Lastly, encrypt your hard drive and force your browser to use SSL.


----------



## swirling_vortex (Oct 24, 2013)

If you're supplying security solutions to businesses, the NSA shouldn't even be on your worry list. Your clients face a much greater threat from disgruntled employees or people who are actively targeting the business. Remember that secure computing practices needs to happen behind the firewall too.

pfSense is a good tool if you need an easy-to-use solution. However, I would familiarize yourself with the syntax since you'll be able to understand how the rules work.

http://www.freebsd.org/doc/handbook/firewalls-pf.html
http://www.openbsd.org/faq/pf/

As the handbook states, FreeBSD doesn't have the latest version of pf (due to the difference between the way the releases for FreeBSD and OpenBSD are developed), so some of the examples may not work.

While the OpenBSD guys aren't too fond of pfSense, Michael Lucas recommends it. There's also Untangle if you don't mind Linux, but it's a bit heavier than pfSense.


----------



## Anonymous (Oct 26, 2013)

voltage said:
			
		

> ...I read that the NSA backdoored many services...
> ...
> Would you suggest any other  firewall or its services?

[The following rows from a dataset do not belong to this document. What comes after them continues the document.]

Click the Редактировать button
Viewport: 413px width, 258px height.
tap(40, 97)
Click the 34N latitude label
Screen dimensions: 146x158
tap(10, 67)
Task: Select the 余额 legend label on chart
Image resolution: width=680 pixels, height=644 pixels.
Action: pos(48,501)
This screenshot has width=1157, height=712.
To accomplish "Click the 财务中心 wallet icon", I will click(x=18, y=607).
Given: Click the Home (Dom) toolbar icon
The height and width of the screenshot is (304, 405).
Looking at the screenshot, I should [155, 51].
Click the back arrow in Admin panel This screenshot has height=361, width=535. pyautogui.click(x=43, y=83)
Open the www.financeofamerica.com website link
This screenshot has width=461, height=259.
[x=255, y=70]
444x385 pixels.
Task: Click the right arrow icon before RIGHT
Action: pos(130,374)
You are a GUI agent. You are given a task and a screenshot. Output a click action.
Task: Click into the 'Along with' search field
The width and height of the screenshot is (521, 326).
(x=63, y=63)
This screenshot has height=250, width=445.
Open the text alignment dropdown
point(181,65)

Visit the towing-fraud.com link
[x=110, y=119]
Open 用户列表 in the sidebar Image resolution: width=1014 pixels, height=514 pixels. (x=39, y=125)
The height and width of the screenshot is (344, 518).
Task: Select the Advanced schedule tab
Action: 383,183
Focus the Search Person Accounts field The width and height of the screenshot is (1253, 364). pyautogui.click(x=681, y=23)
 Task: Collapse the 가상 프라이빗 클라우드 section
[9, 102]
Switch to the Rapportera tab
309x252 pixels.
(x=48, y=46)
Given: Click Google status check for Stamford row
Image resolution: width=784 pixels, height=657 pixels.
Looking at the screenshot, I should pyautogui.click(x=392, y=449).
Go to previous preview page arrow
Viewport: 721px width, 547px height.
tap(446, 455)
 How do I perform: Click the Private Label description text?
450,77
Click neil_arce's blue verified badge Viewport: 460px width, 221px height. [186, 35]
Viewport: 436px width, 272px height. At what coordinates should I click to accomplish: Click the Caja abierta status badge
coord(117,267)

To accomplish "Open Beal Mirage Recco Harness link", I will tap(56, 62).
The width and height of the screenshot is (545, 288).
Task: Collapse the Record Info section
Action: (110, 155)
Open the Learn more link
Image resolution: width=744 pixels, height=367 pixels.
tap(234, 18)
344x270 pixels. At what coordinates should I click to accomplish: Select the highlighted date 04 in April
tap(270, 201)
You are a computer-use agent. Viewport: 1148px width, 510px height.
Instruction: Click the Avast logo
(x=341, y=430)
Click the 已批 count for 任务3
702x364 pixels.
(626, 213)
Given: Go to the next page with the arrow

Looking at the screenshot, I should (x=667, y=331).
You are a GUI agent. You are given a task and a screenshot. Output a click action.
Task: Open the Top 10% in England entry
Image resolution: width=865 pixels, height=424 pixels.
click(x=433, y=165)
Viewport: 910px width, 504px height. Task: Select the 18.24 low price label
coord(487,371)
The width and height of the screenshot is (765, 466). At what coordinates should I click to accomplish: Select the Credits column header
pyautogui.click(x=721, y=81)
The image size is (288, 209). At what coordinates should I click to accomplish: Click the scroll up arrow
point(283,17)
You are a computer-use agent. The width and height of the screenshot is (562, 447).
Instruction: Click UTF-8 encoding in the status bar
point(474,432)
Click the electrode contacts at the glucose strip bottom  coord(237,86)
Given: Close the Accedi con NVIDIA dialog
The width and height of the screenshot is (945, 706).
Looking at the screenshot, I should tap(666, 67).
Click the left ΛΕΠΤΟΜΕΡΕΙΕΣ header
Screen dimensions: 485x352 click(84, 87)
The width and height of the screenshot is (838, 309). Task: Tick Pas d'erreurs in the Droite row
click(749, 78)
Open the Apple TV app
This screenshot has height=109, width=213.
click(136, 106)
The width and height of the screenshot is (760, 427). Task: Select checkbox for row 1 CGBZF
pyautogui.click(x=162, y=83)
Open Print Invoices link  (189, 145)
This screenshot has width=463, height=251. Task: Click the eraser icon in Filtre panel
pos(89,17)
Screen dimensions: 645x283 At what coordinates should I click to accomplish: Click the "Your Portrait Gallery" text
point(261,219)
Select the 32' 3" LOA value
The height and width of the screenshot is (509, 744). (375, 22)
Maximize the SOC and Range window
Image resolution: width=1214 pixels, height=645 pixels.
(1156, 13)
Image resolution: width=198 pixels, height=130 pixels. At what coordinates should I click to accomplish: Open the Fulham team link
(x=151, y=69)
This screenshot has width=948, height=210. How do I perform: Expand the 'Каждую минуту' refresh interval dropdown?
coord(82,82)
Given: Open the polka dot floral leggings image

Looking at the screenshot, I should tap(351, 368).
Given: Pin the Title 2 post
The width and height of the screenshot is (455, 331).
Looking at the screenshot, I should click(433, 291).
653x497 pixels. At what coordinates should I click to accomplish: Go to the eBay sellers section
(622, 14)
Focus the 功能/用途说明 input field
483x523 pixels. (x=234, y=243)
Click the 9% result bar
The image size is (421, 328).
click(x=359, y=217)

The SonicWall NSA Series FireWalls look promising. You don't think that the NSA backdoored their own firewalls, do you?

:-D


----------



## xibo (Oct 26, 2013)

youngunix said:
			
		

> Lastly, encrypt your hard drive and force your browser to use SSL.


What good is hard drive encryption against attacks from the network?

Browsers on the other hand are - independend of the used HTTP variant - likely the number one security issue of most systems (especially if java and flash get considered browser components).


----------



## youngunix (Oct 27, 2013)

xibo said:
			
		

> What good is hard drive encryption against attacks from the network?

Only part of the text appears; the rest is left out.